_INFORMATION GIVEN_.
——

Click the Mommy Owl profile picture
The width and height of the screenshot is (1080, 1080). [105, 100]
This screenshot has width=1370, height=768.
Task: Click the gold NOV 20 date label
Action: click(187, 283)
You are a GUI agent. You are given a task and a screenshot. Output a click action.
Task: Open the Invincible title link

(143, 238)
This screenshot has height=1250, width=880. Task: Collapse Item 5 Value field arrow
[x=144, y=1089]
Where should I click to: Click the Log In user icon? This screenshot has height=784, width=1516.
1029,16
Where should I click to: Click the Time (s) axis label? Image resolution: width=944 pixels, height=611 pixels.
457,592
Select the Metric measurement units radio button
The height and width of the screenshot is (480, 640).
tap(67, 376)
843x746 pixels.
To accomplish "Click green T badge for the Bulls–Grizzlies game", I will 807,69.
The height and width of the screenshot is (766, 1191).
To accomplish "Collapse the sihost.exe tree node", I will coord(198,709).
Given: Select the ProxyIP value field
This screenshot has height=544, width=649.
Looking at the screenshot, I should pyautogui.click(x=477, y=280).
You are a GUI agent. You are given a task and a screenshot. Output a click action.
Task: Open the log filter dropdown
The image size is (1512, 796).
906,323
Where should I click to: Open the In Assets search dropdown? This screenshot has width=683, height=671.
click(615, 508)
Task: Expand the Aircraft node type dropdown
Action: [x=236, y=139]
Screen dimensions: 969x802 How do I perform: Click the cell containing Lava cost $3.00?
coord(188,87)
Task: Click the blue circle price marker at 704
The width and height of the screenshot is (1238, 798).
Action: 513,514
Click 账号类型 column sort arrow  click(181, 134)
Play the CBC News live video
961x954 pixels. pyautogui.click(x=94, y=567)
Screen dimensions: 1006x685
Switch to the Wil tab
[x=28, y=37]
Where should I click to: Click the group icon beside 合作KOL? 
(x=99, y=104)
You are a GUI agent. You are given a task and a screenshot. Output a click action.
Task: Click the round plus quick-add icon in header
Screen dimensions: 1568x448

——

_GOAL OF THE EXERCISE_. For the word "accomplish", say how many lines of the listing include it; give nothing but the number.

_OUTPUT OF THE EXERCISE_. 2